DIRECTIONS –
Report only the number of lines in the items below that contain the word "sidebar".

[Item-finding records]
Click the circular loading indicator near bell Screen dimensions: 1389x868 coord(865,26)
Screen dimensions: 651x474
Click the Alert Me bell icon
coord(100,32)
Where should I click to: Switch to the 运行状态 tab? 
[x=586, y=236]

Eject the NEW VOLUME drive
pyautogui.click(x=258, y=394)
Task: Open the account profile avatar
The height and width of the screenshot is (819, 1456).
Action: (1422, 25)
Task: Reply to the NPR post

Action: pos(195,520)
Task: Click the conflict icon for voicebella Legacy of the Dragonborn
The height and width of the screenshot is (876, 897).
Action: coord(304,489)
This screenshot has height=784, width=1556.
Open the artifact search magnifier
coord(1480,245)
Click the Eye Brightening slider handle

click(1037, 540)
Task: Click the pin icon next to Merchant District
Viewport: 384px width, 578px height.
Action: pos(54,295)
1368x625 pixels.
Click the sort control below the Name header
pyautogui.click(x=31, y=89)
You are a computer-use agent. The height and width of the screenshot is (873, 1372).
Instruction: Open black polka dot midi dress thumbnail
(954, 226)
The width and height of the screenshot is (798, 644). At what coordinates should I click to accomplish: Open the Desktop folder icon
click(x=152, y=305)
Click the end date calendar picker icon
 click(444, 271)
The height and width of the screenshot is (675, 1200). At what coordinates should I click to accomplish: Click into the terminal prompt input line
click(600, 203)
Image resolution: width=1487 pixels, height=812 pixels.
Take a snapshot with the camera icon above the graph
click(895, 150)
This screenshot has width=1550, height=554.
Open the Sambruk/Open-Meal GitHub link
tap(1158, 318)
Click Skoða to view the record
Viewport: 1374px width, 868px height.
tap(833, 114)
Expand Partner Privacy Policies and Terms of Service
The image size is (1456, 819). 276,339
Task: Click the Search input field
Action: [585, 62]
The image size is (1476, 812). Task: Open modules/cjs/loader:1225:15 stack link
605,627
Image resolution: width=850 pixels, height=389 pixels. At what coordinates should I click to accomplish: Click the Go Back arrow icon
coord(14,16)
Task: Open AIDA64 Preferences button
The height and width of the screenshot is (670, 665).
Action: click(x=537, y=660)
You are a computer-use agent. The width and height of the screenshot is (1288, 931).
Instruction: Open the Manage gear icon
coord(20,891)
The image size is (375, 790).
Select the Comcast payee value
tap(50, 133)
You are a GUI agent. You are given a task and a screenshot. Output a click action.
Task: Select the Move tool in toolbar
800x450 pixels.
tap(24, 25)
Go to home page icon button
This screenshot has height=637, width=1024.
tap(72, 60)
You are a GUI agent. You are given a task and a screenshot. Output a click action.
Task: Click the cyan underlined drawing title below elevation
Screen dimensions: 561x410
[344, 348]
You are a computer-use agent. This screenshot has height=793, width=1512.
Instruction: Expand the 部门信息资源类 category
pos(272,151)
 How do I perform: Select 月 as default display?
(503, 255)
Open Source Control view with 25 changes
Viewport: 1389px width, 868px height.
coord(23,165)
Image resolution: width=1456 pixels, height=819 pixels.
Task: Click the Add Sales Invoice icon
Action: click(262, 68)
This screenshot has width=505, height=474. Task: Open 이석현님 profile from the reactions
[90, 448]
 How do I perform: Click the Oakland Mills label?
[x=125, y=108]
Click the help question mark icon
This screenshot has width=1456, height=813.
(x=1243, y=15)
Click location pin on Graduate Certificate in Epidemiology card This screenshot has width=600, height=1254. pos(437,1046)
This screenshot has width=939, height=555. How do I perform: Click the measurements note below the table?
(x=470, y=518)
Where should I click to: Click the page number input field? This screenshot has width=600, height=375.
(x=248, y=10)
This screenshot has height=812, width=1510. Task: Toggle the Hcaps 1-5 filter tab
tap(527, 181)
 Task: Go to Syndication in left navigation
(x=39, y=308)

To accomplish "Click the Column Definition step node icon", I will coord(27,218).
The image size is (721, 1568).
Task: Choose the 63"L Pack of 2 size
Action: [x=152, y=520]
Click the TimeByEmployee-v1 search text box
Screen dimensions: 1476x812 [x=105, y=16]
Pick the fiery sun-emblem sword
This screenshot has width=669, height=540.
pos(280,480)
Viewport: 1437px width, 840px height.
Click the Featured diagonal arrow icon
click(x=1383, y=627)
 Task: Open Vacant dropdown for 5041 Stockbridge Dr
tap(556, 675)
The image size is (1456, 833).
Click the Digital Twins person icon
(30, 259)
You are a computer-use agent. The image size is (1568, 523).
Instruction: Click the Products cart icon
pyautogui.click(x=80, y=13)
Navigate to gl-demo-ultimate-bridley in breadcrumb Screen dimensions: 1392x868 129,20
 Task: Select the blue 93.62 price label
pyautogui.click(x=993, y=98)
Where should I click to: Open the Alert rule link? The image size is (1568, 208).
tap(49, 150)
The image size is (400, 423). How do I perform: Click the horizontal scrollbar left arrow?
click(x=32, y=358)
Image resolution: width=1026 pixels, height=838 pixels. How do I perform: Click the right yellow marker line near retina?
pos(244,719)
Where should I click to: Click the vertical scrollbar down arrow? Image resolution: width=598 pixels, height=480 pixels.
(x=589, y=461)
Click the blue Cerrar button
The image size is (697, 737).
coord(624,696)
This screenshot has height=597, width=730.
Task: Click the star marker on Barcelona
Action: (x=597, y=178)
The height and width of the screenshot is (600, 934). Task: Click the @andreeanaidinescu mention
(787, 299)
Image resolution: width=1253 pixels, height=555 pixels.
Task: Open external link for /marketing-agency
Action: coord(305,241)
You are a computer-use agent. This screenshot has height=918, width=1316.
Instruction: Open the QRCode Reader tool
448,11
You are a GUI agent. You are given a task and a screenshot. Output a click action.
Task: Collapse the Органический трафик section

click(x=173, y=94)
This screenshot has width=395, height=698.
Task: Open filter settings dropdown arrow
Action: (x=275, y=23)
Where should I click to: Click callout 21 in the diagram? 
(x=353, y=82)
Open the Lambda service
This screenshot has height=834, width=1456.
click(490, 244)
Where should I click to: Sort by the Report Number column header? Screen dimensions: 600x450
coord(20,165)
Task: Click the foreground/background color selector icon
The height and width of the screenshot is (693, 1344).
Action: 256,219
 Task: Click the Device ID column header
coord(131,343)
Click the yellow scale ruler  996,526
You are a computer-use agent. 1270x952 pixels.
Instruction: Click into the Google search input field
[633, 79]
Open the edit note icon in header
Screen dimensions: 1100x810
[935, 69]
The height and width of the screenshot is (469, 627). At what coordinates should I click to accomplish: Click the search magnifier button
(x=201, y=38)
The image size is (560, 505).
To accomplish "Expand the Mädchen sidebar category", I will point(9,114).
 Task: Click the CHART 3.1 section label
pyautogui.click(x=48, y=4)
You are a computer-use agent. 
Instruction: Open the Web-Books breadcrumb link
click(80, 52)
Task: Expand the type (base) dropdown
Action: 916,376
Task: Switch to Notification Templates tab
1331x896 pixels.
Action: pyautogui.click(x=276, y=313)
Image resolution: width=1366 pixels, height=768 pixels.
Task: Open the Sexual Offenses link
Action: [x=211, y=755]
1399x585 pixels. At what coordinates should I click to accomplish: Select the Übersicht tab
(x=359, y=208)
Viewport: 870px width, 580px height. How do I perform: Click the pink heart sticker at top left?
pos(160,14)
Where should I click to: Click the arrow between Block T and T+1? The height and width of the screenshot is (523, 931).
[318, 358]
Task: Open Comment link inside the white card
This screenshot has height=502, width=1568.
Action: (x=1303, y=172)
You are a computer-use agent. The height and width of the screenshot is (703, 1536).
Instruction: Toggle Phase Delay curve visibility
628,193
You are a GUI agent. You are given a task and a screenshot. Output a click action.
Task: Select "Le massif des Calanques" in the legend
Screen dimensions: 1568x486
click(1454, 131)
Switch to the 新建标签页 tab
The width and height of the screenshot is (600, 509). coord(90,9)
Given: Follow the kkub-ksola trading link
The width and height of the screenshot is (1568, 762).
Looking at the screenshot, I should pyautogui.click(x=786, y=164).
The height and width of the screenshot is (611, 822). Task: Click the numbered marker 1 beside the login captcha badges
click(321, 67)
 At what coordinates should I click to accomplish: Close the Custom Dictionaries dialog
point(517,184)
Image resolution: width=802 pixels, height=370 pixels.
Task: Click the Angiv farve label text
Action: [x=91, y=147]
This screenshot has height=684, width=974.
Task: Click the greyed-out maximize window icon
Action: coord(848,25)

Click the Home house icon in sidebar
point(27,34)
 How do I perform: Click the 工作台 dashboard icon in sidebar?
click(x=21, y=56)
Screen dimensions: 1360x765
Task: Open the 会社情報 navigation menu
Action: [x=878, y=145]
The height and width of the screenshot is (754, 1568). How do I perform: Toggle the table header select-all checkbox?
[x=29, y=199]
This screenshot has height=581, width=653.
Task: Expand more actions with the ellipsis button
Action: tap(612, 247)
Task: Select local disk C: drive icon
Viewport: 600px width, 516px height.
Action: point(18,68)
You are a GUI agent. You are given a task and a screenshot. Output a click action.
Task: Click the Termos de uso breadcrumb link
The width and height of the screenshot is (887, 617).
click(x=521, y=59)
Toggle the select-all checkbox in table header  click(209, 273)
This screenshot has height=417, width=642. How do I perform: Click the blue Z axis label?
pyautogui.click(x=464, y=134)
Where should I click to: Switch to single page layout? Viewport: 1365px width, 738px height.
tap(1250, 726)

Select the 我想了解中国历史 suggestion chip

EXERCISE RESULT –
3